• Assignment
Give back exactly the lines of the material below, starting with the line with "The width and height of the screenshot is (1563, 474)." and going on through the line with "The height and width of the screenshot is (760, 1280).".
*** Records Section Begins ***
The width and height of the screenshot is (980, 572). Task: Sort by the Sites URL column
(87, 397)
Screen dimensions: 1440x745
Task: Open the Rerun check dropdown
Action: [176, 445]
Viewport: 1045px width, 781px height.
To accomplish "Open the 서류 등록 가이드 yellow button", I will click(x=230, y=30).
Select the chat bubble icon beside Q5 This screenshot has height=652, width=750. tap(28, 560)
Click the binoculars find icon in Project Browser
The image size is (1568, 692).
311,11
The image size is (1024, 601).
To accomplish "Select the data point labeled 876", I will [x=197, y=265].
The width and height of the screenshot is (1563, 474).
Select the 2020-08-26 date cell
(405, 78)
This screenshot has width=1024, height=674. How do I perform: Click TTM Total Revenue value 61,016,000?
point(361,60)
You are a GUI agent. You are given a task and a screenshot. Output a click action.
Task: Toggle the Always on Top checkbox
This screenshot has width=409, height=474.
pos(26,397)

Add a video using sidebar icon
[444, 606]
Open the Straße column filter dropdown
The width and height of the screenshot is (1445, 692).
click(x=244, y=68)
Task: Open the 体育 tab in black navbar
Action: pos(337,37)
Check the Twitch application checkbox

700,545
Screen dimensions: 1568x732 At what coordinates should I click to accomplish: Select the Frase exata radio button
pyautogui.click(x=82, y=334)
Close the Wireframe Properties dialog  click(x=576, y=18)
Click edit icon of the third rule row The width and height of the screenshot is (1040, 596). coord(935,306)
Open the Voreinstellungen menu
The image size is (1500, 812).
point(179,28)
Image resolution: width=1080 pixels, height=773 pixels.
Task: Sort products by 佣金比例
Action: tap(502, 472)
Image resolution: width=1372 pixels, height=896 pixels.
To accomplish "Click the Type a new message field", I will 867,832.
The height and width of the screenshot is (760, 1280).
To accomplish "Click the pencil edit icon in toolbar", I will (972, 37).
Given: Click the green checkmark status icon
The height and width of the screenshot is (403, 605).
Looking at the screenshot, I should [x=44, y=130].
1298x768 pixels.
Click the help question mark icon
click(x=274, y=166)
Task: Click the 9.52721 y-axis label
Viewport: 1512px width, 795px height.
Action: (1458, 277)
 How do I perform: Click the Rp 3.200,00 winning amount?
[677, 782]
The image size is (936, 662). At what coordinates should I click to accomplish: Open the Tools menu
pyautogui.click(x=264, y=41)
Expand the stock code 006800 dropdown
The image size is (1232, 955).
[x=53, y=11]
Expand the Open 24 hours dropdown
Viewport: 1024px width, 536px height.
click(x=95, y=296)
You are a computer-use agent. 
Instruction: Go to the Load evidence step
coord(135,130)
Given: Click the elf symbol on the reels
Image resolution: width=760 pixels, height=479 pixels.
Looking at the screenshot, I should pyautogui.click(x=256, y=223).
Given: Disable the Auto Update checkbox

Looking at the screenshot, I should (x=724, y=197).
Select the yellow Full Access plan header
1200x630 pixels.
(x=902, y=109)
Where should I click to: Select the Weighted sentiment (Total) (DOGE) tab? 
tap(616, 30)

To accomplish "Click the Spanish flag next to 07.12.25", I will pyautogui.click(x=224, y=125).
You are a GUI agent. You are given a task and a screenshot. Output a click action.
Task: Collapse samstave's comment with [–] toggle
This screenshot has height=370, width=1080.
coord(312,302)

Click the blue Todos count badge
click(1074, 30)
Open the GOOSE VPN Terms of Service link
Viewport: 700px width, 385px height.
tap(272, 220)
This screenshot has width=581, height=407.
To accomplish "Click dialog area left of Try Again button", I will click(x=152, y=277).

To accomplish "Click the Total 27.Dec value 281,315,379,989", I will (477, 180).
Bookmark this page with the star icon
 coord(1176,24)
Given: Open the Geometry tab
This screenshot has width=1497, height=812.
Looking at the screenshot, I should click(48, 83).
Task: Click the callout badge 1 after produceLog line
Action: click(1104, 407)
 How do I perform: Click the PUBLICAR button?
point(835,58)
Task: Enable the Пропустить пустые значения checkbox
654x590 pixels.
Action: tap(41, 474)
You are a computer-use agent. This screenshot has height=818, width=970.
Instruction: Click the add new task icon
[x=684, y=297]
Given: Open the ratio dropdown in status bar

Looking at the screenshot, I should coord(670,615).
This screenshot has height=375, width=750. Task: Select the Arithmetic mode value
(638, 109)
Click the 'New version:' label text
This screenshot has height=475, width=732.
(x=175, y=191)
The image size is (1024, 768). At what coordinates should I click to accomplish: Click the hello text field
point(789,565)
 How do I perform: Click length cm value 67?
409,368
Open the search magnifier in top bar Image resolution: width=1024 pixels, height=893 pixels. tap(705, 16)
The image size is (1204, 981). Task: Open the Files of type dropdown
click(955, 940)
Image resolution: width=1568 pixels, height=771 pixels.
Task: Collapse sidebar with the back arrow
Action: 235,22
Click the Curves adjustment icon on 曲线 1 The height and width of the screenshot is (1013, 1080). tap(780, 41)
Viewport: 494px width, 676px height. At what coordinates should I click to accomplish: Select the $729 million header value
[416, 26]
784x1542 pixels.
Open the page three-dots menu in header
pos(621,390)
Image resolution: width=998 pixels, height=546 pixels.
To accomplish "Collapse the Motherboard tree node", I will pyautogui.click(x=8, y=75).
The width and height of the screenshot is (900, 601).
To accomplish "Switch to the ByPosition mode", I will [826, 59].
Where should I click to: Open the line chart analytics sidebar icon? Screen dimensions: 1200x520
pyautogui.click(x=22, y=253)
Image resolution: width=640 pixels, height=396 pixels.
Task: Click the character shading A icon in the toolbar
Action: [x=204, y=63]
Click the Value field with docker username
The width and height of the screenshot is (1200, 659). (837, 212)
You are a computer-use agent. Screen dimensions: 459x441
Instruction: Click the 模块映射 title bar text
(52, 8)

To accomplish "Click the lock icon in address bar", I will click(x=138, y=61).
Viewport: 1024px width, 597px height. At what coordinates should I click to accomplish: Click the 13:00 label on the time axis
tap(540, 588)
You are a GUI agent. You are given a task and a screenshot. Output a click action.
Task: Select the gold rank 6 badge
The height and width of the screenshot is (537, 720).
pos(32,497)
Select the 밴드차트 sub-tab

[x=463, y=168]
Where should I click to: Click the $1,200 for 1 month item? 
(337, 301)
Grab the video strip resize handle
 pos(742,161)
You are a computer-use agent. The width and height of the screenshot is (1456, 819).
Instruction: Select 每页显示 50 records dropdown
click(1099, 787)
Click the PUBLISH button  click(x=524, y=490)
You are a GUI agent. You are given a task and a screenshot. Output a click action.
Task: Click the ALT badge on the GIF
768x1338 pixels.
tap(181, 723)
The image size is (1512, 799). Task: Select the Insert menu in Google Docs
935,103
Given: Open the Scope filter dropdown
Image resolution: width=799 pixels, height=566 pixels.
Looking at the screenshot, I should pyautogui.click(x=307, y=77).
*** Records Section Ends ***
• Response area
The width and height of the screenshot is (1563, 474).
Select the 2020-08-26 date cell
(405, 78)
This screenshot has width=1024, height=674. How do I perform: Click TTM Total Revenue value 61,016,000?
point(361,60)
You are a GUI agent. You are given a task and a screenshot. Output a click action.
Task: Toggle the Always on Top checkbox
This screenshot has width=409, height=474.
pos(26,397)

Add a video using sidebar icon
[444, 606]
Open the Straße column filter dropdown
The width and height of the screenshot is (1445, 692).
click(x=244, y=68)
Task: Open the 体育 tab in black navbar
Action: pos(337,37)
Check the Twitch application checkbox

700,545
Screen dimensions: 1568x732 At what coordinates should I click to accomplish: Select the Frase exata radio button
pyautogui.click(x=82, y=334)
Close the Wireframe Properties dialog  click(x=576, y=18)
Click edit icon of the third rule row The width and height of the screenshot is (1040, 596). coord(935,306)
Open the Voreinstellungen menu
The image size is (1500, 812).
point(179,28)
Image resolution: width=1080 pixels, height=773 pixels.
Task: Sort products by 佣金比例
Action: tap(502, 472)
Image resolution: width=1372 pixels, height=896 pixels.
To accomplish "Click the Type a new message field", I will 867,832.
The height and width of the screenshot is (760, 1280).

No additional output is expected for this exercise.